IEBC Can Facilitate MP Recalls Without Enabling Law
The Independent Electoral and Boundaries Commission (IEBC) claims it cannot facilitate MP recalls due to a lack of enabling legislation, citing a 2017 High Court decision. This article argues that this position is misleading and legally regressive.
The article contends that the constitutional right to recall MPs, enshrined in Article 104, is direct, unambiguous, and self-executing, not contingent on further legislation. It criticizes the IEBC's approach as a return to colonial-era legal formalism, prioritizing statute over the Constitution.

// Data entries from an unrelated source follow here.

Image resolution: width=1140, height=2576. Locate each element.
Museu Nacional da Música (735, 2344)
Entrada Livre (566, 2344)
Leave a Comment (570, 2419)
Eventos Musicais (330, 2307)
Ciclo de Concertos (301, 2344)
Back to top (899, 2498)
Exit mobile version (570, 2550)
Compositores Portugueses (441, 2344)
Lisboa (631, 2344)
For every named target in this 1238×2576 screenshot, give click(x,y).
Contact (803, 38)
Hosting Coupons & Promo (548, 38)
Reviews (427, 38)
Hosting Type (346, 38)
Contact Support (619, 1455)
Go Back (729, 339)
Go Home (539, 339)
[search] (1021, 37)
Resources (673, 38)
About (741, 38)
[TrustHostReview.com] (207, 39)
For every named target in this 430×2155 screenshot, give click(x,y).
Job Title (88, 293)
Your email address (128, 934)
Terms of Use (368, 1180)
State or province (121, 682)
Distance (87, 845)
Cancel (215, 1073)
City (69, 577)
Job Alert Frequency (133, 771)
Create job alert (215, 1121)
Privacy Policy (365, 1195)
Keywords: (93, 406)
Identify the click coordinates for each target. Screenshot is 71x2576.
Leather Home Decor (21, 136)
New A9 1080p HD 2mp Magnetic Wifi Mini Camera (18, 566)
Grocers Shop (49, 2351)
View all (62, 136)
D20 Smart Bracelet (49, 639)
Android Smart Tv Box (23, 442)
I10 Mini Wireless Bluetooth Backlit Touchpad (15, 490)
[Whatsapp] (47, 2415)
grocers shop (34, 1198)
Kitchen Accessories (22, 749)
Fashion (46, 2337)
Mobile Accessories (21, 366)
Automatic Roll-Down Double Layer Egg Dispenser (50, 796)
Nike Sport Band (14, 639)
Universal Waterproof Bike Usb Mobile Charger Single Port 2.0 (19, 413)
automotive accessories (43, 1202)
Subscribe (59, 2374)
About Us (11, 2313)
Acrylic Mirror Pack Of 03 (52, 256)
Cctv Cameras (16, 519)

The author points out that while the Elections Act's procedures were invalidated, Article 104 itself remains intact. The IEBC's reliance on the absence of legislative guidelines is seen as elevating statute above the Constitution and hindering a fundamental right. The article draws parallels to South African jurisprudence on public participation, emphasizing a value-driven, purposive interpretation of constitutional mandates.
The author highlights the work of Justice Mumbi Ngugi, who advocates for prioritizing justice over procedure in constitutional interpretation. The article suggests that the IEBC should design interim administrative measures to facilitate recalls, citing precedents where constitutional mandates were not suspended due to legislative silence. The author criticizes the IEBC's inaction as institutional cowardice and a betrayal of the democratic project.
The article concludes that the right to recall is a direct expression of people power and does not require legislative permission. The IEBC should proactively facilitate recalls through open frameworks, public participation, and judicial guidance, fulfilling its constitutional duty to the people of Kenya.